Victor followed the young woman’s directions to Front Street and came across a heavy door. Its large engraved lotus flower looked weathered and beaten, like someone had taken an axe to it. He entered. Inside the shop, the noise from the street was muffled. Ancient, dusty incandescent light bulbs hung from a cord that snaked upward into shadows. A dark and narrow aisle between towering lacquer-red bins extended toward the back of the store. Victor shuffled into the dim and stale cavern, careful not to nudge any of the precariously stacked inventory.
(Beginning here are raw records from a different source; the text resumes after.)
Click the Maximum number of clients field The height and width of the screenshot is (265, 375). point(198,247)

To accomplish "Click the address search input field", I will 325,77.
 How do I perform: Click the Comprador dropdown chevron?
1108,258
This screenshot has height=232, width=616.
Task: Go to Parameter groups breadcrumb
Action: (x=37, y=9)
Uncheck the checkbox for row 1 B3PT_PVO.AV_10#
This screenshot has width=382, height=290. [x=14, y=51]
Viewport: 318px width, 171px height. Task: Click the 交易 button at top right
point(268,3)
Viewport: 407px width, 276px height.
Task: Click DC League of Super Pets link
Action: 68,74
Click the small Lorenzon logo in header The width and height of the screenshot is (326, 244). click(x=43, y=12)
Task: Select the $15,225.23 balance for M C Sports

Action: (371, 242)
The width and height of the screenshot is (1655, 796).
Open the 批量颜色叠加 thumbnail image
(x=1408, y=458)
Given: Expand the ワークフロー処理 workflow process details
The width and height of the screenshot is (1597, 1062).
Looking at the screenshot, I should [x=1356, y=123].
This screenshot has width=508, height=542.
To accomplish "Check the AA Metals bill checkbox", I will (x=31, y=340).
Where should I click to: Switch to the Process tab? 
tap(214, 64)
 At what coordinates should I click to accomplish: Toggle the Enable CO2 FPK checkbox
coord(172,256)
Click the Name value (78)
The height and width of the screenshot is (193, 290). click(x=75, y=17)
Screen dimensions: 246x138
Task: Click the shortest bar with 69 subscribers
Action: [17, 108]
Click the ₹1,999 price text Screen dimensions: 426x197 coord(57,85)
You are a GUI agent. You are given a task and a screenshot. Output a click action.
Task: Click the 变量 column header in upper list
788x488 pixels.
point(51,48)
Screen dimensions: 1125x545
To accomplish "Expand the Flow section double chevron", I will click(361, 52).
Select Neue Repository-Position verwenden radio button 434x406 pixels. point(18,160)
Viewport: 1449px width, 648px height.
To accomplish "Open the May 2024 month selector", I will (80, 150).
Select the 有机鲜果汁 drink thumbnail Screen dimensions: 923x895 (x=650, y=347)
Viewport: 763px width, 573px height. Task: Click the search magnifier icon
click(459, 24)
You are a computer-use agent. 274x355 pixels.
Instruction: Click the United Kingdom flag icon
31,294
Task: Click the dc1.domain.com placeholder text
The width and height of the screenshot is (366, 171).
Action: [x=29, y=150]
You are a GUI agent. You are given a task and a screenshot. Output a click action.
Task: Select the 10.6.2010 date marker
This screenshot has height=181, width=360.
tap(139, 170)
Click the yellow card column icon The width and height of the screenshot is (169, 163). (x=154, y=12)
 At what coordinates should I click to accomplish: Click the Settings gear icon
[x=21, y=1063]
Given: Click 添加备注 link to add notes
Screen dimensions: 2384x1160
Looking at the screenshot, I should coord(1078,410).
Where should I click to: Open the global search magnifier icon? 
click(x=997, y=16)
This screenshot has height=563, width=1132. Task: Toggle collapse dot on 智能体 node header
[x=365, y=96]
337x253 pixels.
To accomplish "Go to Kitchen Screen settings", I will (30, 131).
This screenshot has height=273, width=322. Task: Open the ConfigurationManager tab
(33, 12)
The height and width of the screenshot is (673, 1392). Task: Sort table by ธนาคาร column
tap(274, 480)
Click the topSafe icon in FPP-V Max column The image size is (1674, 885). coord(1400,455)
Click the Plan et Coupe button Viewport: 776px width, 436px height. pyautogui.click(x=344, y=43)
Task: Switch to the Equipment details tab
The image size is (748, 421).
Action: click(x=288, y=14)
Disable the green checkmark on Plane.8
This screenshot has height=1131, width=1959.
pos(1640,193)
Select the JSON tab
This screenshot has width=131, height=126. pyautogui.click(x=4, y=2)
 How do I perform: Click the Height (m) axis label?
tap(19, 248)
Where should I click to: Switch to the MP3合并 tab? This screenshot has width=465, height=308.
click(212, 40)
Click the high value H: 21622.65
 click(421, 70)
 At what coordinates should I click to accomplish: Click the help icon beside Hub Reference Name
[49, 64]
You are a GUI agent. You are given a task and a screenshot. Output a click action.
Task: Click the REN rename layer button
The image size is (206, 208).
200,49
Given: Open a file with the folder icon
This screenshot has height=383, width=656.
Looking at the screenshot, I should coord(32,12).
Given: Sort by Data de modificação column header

He approached a low desk, where a small middle-aged woman sat using an inkstick to mark a large ledger with intricate calligraphy. She wore a forest-green blazer dotted with a bright red poinsettia pattern.
Black hair like burnt steel wool haloed her head. A pair of reading glasses threatened to fall from the tip of her nose.
She said a few words in Chinese. When Victor didn’t answer, she looked up. “You want traditional medicine?” she asked.
Victor nodded.
She returned her attention to her ledger and spoke with her face pointed at the desk. “You desperate. Non-Asians always desperate.”